Few-shot Quality-Diversity Optimization
Achkan Salehi, Alexandre Coninx, Stephane Doncieux
TL;DR
The paper addresses the data-inefficiency of Quality-Diversity optimization in deceptive or sparse-reward environments by introducing FAERY, a gradient-free meta-learning framework that learns a prior population $\mathcal{P}$ from a task distribution $\mathcal{T}$. FAERY optimizes two meta-objectives, $f_0$ (polyvalence) and $f_1$ (adaptation speed), based on the evolution paths of multiple QD runs and updates $\mathcal{P}$ via Pareto optimization to enable rapid adaptation on unseen tasks $t_{new}$. This approach is model- and gradient-agnostic, preserving the flexibility of QD while substantially reducing the number of generations needed to reach solutions, in both sparse and dense reward settings.

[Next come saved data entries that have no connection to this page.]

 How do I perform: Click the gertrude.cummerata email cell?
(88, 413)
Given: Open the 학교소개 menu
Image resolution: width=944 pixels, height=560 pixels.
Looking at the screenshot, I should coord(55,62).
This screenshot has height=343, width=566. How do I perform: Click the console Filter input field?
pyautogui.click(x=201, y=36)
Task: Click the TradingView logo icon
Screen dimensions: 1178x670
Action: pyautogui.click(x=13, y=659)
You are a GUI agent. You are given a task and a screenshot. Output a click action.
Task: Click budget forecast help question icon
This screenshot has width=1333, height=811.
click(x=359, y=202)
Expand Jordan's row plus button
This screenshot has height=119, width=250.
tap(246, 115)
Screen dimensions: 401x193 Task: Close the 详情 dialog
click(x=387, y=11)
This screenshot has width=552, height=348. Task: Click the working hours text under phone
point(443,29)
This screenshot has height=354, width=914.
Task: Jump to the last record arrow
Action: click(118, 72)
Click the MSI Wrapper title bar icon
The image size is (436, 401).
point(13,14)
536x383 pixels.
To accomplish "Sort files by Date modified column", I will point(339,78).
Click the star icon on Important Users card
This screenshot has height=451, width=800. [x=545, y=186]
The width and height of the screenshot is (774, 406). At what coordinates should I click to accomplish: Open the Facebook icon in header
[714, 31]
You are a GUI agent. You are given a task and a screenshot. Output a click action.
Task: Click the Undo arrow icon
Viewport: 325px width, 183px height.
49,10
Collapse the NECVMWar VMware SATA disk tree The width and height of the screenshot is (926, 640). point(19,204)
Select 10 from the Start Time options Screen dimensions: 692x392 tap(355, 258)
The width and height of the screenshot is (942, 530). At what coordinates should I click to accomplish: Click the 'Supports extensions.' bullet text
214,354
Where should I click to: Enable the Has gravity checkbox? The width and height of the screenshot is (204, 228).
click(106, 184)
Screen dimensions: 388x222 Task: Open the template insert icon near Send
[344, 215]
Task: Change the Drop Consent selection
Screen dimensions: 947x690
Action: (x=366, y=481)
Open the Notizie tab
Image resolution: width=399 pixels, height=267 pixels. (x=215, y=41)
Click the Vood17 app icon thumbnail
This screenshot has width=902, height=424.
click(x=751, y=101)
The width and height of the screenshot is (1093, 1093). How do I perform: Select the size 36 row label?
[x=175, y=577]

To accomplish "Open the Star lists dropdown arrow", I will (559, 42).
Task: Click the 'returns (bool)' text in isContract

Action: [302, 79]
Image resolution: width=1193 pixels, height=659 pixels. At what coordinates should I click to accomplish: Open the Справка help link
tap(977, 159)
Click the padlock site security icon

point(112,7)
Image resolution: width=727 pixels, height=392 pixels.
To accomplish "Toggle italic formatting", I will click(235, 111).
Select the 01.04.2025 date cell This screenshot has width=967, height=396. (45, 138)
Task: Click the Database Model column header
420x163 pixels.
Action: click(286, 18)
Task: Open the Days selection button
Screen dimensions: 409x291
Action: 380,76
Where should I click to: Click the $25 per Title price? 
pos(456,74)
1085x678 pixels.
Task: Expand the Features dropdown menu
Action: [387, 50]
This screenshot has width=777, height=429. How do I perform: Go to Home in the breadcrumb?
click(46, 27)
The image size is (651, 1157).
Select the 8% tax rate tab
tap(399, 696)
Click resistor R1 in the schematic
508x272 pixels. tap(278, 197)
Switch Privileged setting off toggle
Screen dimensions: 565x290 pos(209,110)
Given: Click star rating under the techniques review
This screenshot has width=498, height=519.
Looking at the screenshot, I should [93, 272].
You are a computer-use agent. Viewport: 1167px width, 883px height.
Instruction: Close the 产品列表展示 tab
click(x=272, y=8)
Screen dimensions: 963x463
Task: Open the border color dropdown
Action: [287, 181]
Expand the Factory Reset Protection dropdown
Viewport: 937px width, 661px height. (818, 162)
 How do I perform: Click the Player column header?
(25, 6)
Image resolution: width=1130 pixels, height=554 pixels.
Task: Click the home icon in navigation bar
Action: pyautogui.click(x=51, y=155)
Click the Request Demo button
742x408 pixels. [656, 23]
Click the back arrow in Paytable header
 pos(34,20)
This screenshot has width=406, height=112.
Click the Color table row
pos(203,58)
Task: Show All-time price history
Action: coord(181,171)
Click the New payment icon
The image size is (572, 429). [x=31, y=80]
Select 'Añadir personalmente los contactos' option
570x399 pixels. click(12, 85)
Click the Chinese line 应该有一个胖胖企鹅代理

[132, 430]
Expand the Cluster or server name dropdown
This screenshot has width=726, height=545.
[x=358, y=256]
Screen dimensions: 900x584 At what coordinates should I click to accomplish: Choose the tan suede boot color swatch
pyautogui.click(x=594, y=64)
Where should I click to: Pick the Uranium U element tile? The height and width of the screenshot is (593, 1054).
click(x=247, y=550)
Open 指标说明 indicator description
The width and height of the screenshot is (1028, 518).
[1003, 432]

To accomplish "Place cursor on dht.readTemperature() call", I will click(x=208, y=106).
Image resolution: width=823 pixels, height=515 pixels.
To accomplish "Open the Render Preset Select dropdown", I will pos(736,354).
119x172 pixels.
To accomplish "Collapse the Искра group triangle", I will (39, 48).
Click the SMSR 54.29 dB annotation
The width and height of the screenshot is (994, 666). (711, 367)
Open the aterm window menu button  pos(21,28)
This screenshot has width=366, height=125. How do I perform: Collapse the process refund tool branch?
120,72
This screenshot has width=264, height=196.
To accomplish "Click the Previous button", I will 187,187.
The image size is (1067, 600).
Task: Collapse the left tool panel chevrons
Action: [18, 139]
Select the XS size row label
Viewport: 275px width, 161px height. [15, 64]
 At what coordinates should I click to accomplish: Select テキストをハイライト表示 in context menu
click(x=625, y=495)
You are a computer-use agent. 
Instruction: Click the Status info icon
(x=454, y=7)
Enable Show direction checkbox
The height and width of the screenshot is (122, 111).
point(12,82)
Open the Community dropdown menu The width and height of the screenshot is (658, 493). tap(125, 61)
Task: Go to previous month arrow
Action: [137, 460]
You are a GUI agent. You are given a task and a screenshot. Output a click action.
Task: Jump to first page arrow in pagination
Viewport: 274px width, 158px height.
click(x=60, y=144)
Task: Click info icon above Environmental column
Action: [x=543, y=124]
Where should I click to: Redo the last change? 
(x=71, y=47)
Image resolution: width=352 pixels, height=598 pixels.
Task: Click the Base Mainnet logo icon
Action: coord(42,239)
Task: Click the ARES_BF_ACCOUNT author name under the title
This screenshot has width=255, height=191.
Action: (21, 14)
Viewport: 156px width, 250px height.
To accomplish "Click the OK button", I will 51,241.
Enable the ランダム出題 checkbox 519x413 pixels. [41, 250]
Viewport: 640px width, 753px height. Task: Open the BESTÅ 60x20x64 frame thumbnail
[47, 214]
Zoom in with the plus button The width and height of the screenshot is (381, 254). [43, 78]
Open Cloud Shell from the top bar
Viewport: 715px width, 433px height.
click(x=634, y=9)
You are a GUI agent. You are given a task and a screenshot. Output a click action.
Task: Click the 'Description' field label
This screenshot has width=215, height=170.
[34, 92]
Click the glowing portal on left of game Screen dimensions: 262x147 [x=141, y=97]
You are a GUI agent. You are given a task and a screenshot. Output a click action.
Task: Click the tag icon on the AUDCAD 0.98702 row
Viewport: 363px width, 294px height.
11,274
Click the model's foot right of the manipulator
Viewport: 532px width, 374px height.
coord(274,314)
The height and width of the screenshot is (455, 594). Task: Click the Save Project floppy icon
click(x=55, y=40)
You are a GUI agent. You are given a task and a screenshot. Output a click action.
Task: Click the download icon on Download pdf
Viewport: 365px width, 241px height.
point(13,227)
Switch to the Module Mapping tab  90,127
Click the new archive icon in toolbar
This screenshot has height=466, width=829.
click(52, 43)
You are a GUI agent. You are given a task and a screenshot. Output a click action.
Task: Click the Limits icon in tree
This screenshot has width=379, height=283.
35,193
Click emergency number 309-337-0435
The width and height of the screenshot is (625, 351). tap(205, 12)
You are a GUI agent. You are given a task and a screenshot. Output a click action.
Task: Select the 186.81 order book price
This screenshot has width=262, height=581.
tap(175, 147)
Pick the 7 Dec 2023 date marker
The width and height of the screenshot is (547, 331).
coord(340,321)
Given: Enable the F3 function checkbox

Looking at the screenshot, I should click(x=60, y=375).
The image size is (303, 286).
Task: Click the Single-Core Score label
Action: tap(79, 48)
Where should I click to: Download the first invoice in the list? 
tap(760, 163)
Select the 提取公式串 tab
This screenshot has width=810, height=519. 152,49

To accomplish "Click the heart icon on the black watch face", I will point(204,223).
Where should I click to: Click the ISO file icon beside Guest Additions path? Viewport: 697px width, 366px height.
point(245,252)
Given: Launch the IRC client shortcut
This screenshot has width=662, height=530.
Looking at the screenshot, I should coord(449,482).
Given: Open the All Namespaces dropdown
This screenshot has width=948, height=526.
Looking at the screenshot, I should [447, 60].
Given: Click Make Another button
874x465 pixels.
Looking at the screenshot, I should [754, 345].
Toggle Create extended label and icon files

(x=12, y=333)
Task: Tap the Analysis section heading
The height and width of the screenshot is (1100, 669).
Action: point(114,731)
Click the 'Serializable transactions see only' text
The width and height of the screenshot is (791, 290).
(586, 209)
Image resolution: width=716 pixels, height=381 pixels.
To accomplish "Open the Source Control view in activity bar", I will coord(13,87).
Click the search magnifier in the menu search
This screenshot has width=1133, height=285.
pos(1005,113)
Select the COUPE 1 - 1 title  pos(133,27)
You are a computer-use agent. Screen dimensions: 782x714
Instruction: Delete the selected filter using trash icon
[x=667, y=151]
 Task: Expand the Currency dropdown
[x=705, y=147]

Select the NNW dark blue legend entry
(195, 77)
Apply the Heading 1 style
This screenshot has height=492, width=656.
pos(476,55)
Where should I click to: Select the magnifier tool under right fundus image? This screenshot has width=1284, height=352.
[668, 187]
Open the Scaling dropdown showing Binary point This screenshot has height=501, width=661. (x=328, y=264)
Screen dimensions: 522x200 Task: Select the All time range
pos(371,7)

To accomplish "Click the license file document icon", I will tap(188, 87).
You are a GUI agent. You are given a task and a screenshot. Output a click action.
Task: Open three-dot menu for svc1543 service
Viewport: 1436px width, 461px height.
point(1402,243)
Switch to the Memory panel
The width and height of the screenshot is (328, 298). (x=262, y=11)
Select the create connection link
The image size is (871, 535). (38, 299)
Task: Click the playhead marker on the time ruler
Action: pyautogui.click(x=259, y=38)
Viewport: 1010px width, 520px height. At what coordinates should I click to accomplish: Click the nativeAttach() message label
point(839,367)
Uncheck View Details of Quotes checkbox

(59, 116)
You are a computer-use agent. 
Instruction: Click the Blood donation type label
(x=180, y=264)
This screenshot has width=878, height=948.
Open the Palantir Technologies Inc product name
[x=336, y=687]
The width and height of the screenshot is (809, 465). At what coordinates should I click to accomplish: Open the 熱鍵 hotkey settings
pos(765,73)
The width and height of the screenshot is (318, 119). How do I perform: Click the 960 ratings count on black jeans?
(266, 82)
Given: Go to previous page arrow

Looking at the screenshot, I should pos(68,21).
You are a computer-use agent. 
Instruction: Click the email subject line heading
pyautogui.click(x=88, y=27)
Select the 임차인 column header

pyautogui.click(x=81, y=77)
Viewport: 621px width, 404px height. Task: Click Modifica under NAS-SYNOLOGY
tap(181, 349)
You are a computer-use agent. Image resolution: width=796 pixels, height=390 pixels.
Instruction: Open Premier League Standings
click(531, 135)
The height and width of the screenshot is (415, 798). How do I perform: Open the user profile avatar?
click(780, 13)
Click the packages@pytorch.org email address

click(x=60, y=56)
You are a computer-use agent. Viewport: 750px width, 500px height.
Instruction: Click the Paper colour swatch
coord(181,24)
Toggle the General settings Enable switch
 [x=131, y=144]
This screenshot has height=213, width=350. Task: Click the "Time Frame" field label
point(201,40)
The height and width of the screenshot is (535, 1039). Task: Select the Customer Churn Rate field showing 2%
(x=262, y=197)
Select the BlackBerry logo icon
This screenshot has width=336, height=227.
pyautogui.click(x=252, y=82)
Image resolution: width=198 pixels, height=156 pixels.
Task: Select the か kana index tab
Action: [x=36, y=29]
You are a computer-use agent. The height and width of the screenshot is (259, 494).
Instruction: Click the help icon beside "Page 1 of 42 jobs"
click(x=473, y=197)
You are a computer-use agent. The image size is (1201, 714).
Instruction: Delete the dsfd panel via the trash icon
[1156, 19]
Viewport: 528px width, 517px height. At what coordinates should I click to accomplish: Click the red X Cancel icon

Experimental results across randomly generated mazes and Meta-World manipulation tasks demonstrate major time savings and improved transfer across tasks, highlighting FAERY’s potential for continual and multi-task learning in robotics.
Abstract
In the past few years, a considerable amount of research has been dedicated to the exploitation of previous learning experiences and the design of Few-shot and Meta Learning approaches, in problem domains ranging from Computer Vision to Reinforcement Learning based control. A notable exception, where to the best of our knowledge, little to no effort has been made in this direction is Quality-Diversity (QD) optimization. QD methods have been shown to be effective tools in dealing with deceptive minima and sparse rewards in Reinforcement Learning. However, they remain costly due to their reliance on inherently sample inefficient evolutionary processes. We show that, given examples from a task distribution, information about the paths taken by optimization in parameter space can be leveraged to build a prior population, which when used to initialize QD methods in unseen environments, allows for few-shot adaptation. Our proposed method does not require backpropagation. It is simple to implement and scale, and furthermore, it is agnostic to the underlying models that are being trained. Experiments carried in both sparse and dense reward settings using robotic manipulation and navigation benchmarks show that it considerably reduces the number of generations that are required for QD optimization in these environments.